ENTRIES SHOWN ->
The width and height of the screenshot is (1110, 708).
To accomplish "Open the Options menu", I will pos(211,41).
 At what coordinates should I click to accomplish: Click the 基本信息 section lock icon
...
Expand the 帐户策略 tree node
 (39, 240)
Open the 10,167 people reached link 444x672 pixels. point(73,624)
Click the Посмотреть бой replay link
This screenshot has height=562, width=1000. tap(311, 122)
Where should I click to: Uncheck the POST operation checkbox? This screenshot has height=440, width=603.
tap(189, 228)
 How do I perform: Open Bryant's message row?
* * *
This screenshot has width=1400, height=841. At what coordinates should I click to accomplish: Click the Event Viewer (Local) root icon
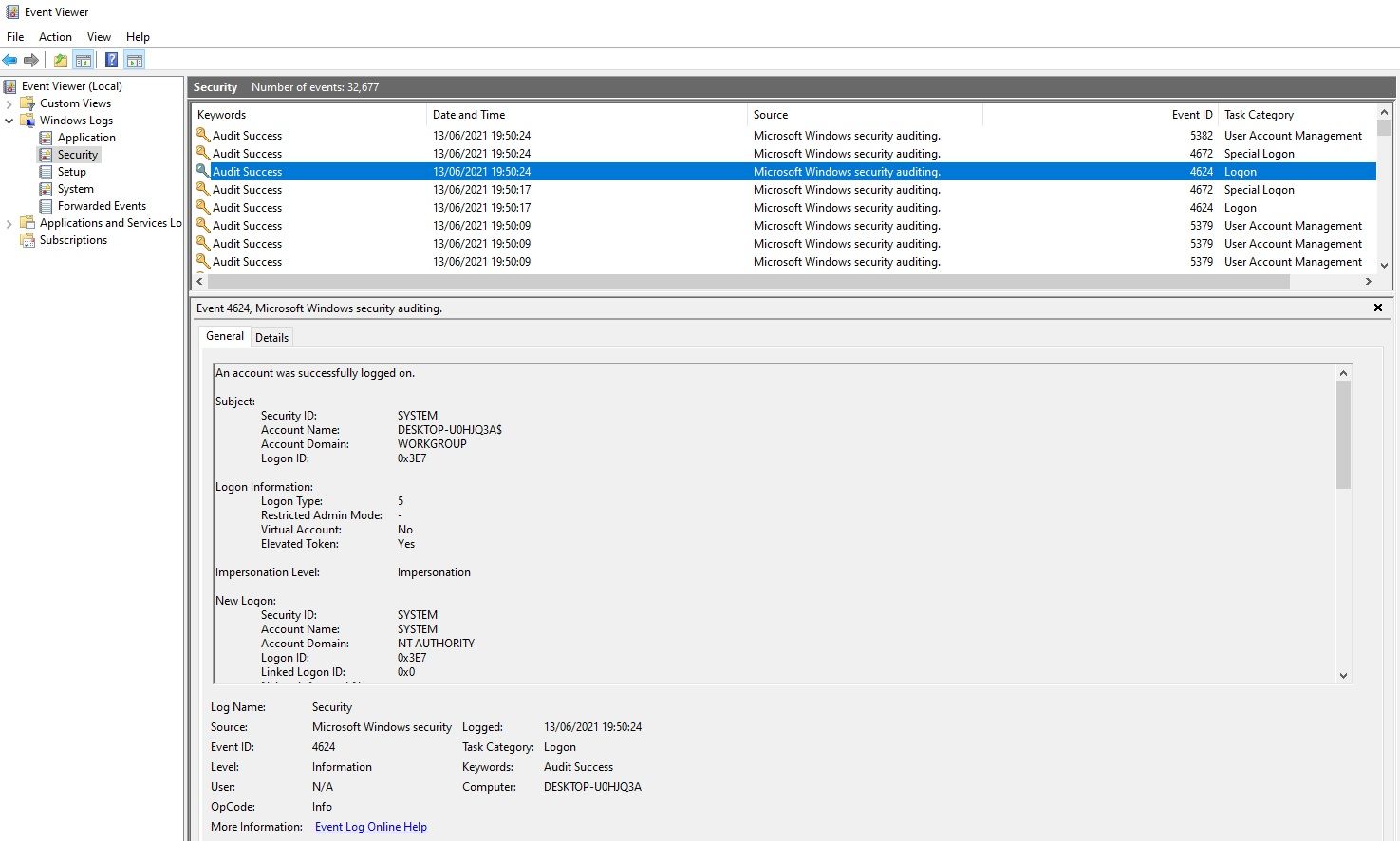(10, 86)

WHAT YOU NEED TO DO ->
Count the lines in the listing above that contain the string "icon", matching case exactly. Reply with the number alone.

THE REPLY ->
2